Answer

**step1** Understanding the Problem and Goal

The problem presents two equations with two unknown values, 'x' and 'y'. We need to find the specific values for 'x' and 'y' that make both equations true at the same time. This is called solving a system of equations. The problem specifically asks us to use the "elimination method".
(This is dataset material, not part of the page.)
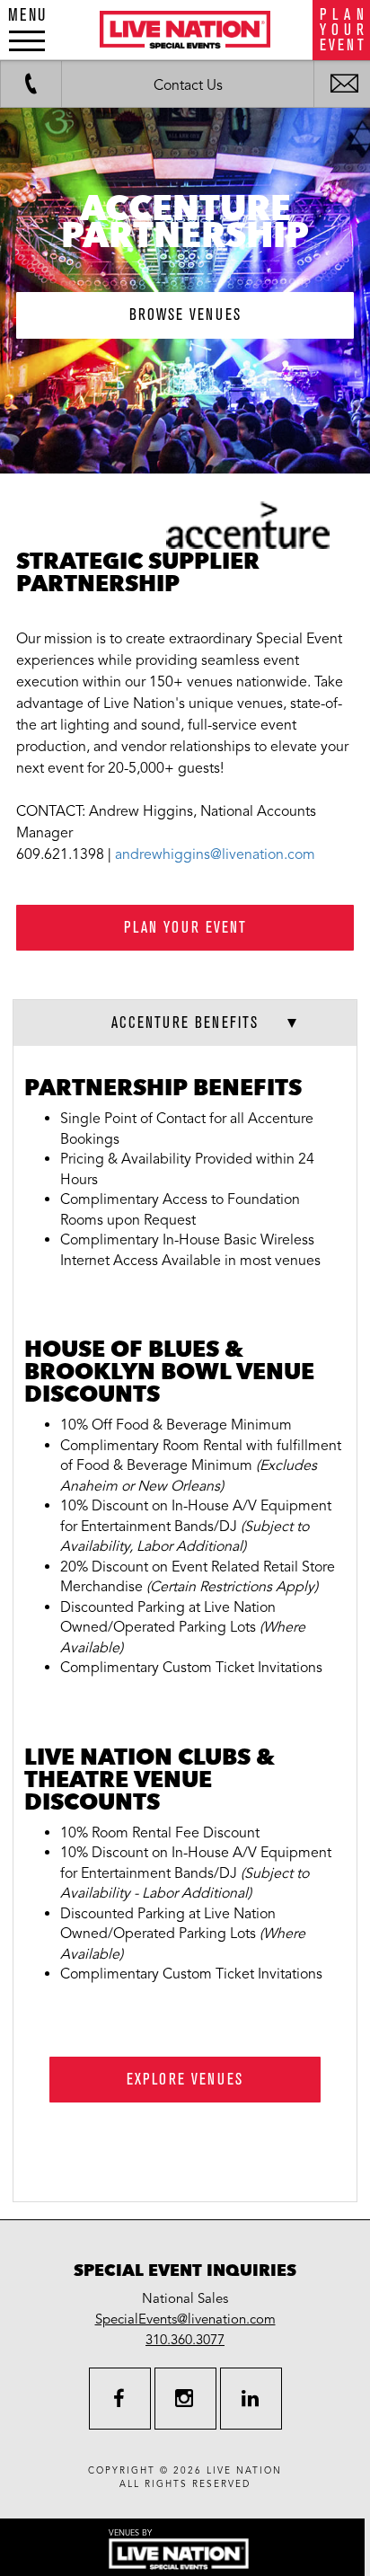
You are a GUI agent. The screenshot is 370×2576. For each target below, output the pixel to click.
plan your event (185, 927)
**step2** Identifying the Elimination Strategy

We have the following two equations:
Equation 1: $$-5x+y=-3$$
Equation 2: $$5x-3y=-1$$
The elimination method works by adding or subtracting the equations to make one of the variables disappear. We look at the numbers in front of 'x' and 'y' (called coefficients).
For 'x', we have -5 in the first equation and 5 in the second equation. These numbers are opposites. If we add -5x and 5x, the result is 0x, which means 'x' will be eliminated.
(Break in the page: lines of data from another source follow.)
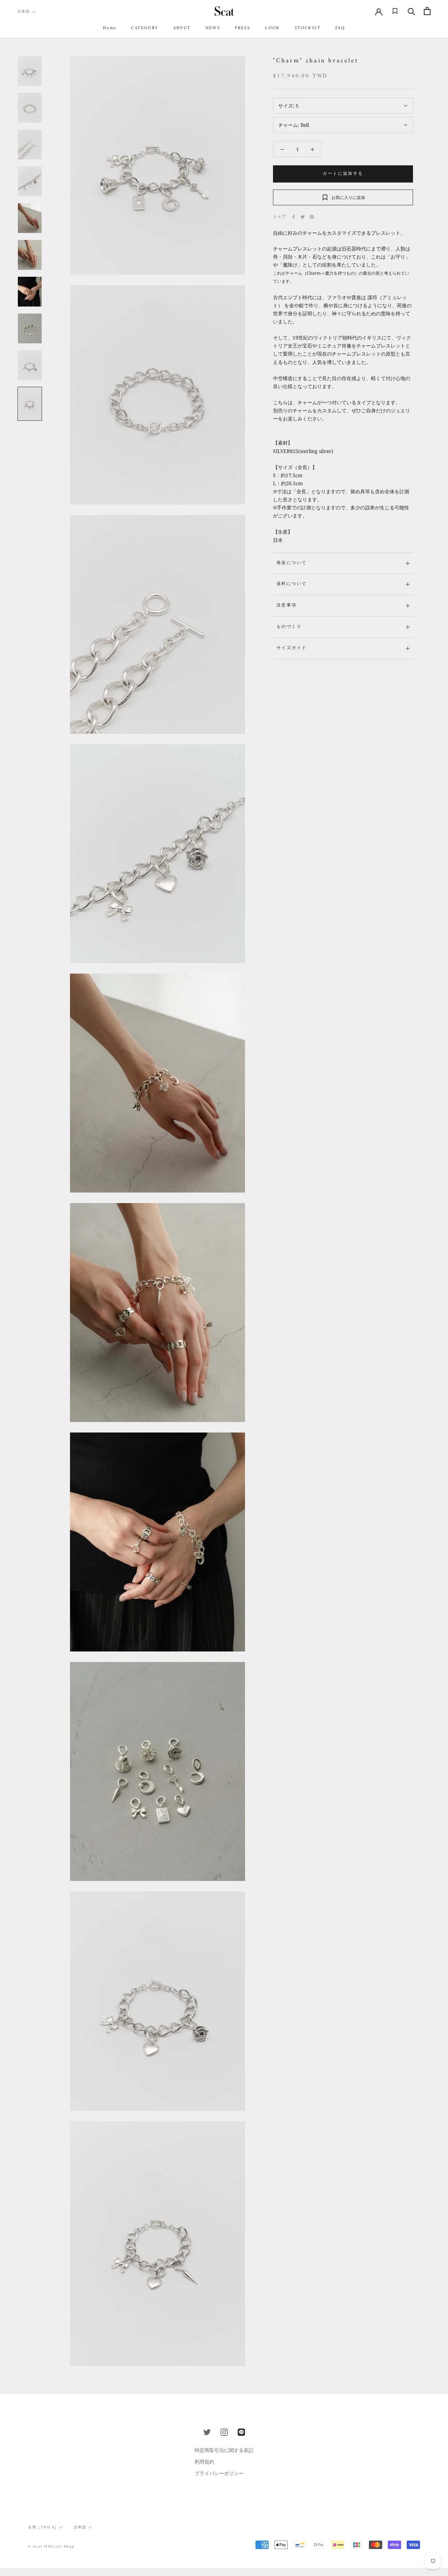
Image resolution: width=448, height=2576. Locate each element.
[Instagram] (224, 2431)
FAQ (340, 28)
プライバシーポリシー (219, 2473)
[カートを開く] (427, 11)
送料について (291, 584)
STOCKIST (308, 28)
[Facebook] (294, 217)
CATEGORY (144, 28)
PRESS (242, 28)
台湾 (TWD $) (42, 2527)
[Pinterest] (312, 217)
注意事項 (286, 605)
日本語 (24, 12)
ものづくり (289, 627)
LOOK (272, 28)
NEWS (212, 28)
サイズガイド (291, 648)
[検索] (411, 11)
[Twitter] (303, 217)
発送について (291, 563)
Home (110, 28)
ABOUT (182, 28)
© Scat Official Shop (51, 2546)
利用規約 (204, 2461)
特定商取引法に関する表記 (224, 2450)
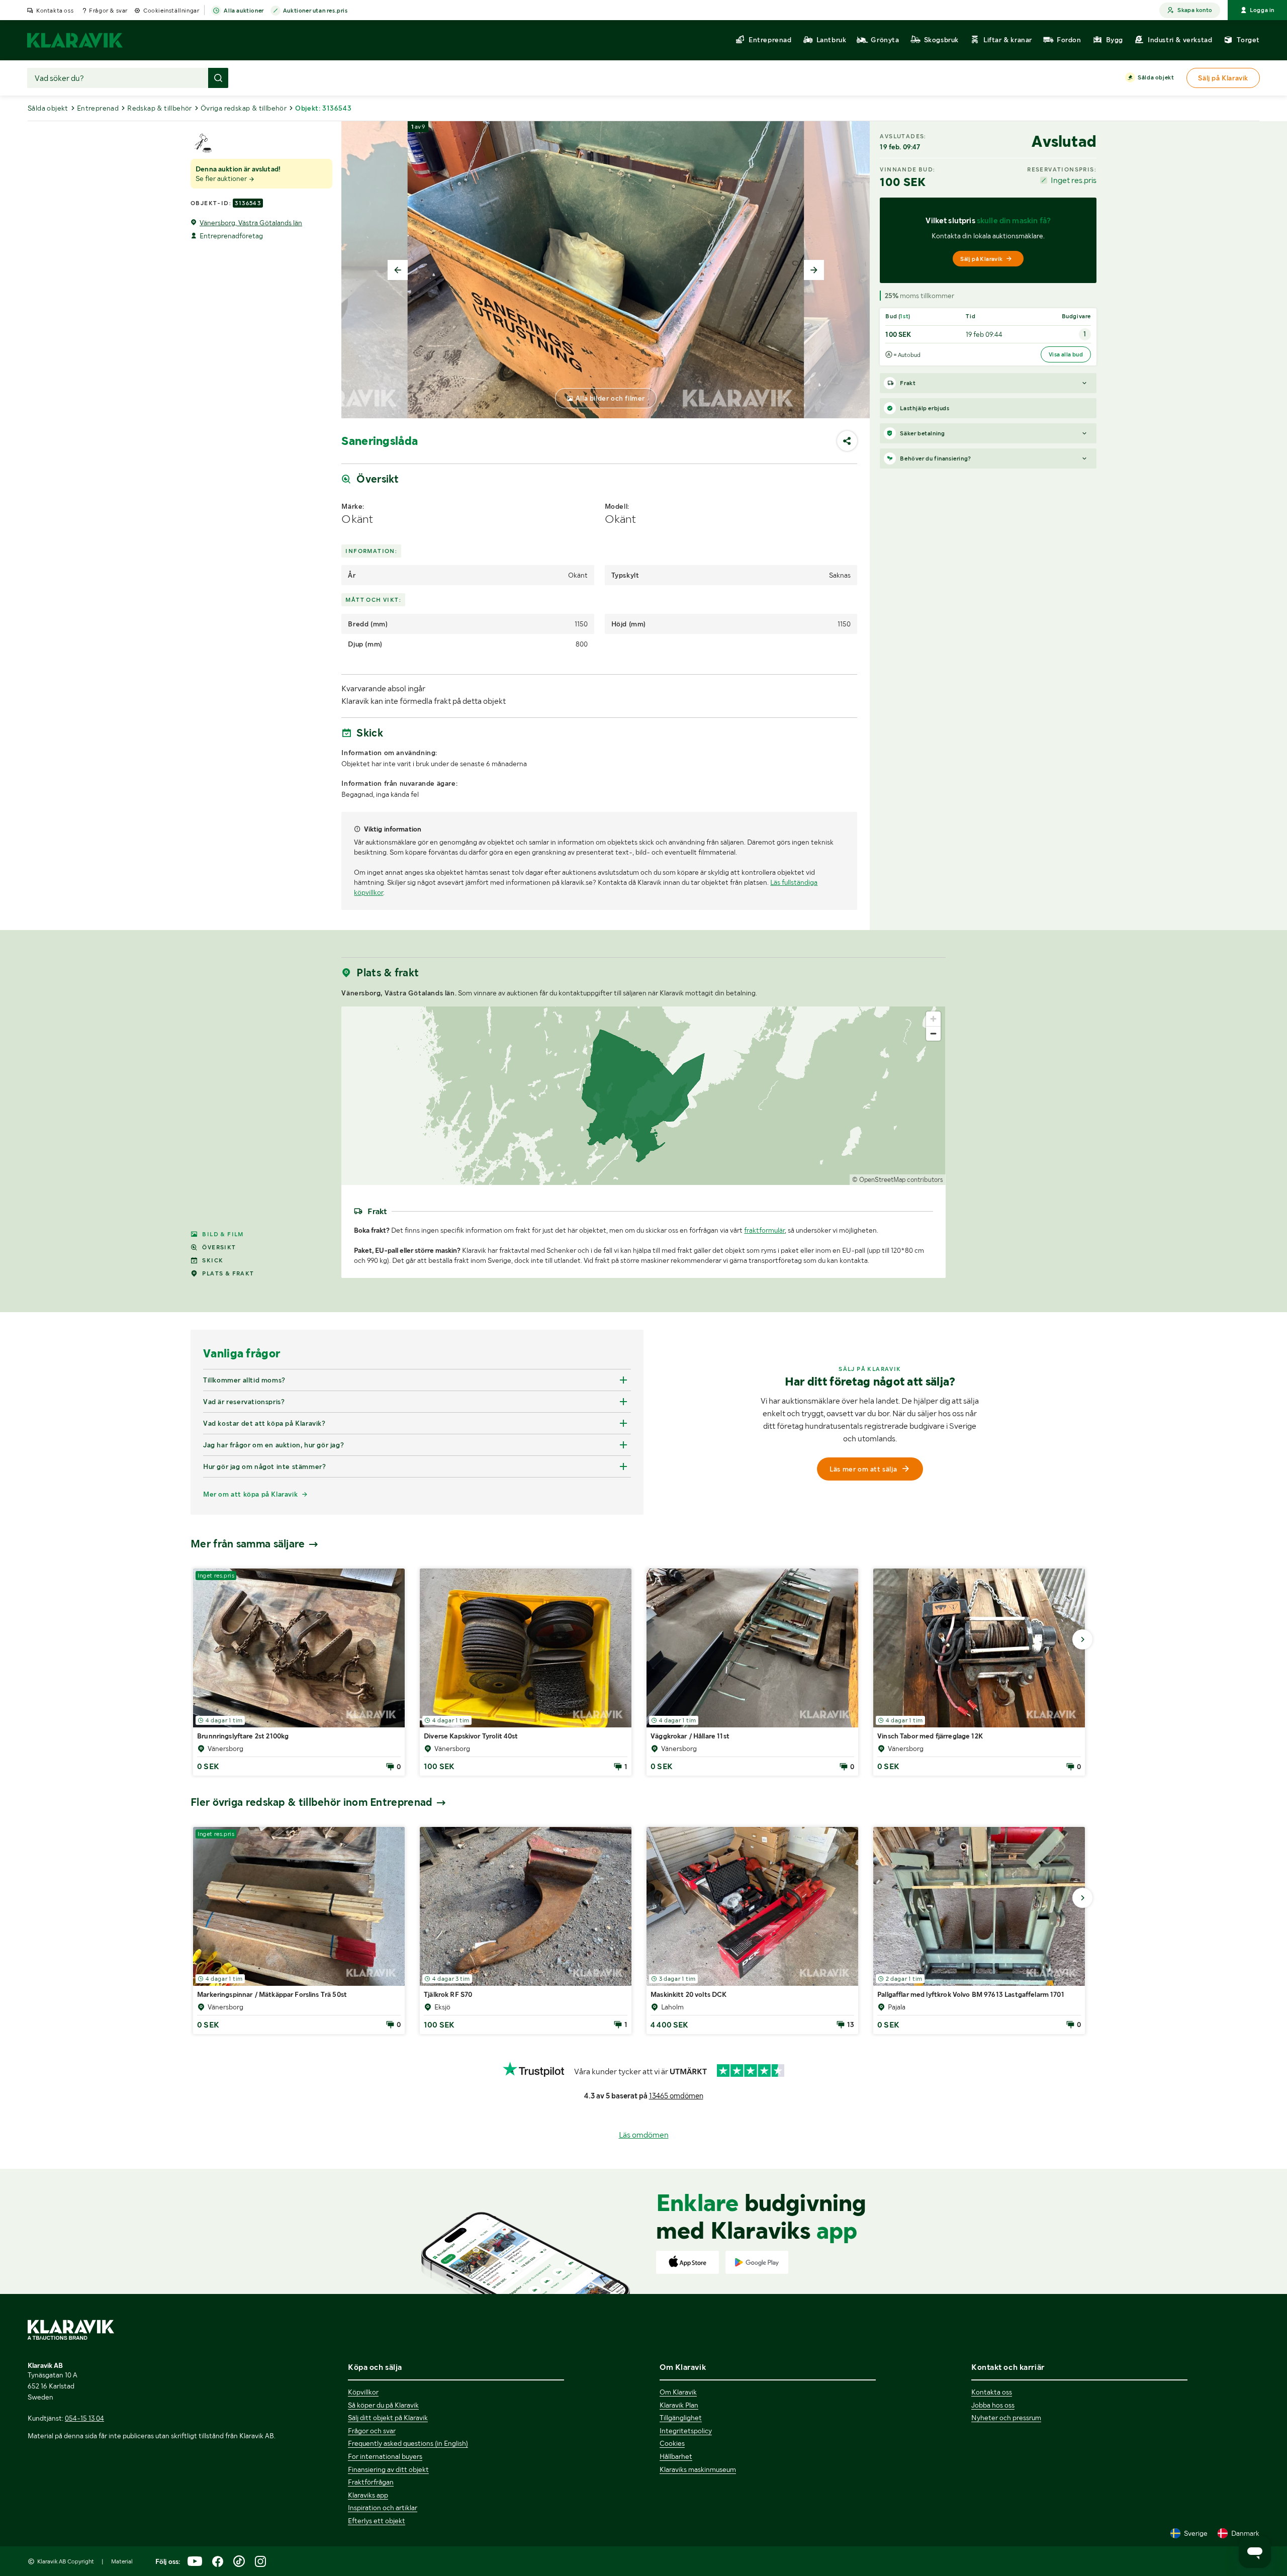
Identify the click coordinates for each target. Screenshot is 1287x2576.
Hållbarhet (676, 2456)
**step3** Adding the Equations to Eliminate 'x'

We will add Equation 1 and Equation 2 together, combining the terms on the left side and the numbers on the right side:
$$(-5x + y) + (5x - 3y) = -3 + (-1)$$
Now, we group the 'x' terms together, the 'y' terms together, and the constant numbers together:
$$(-5x + 5x) + (y - 3y) = -3 - 1$$
$$(0)x + (1-3)y = -4$$
$$0x - 2y = -4$$
This simplifies to:
$$-2y = -4$$
The 'x' term has been successfully eliminated.

**step4** Solving for 'y'

Now we have a simpler equation with only 'y': $$-2y = -4$$.
To find the value of 'y', we need to divide both sides of the equation by the number that is multiplying 'y', which is -2:
$$\frac{-2y}{-2} = \frac{-4}{-2}$$
$$y = 2$$
So, the value of 'y' is 2.

**step5** Substituting 'y' to Solve for 'x'

Now that we know the value of $$y = 2$$, we can substitute this value back into one of the original equations to find 'x'. Let's choose Equation 1, as it seems a bit simpler: $$-5x+y=-3$$.
Replace 'y' with 2 in Equation 1:
$$-5x + 2 = -3$$

**step6** Solving for 'x'

We need to find the value of 'x'. First, to isolate the term with 'x', we subtract 2 from both sides of the equation:
$$-5x + 2 - 2 = -3 - 2$$
$$-5x = -5$$
Next, to find 'x', we divide both sides by the number multiplying 'x', which is -5:
$$\frac{-5x}{-5} = \frac{-5}{-5}$$
$$x = 1$$
So, the value of 'x' is 1.

**step7** Verifying the Solution

To ensure our solution is correct, we substitute $$x=1$$ and $$y=2$$ into both original equations to see if they hold true.
For Equation 1: $$-5x+y=-3$$
$$-5(1) + 2 = -5 + 2 = -3$$
The first equation is true.
For Equation 2: $$5x-3y=-1$$
$$5(1) - 3(2) = 5 - 6 = -1$$
The second equation is also true.
Since both equations are satisfied, our solution $$x=1$$ and $$y=2$$ is correct.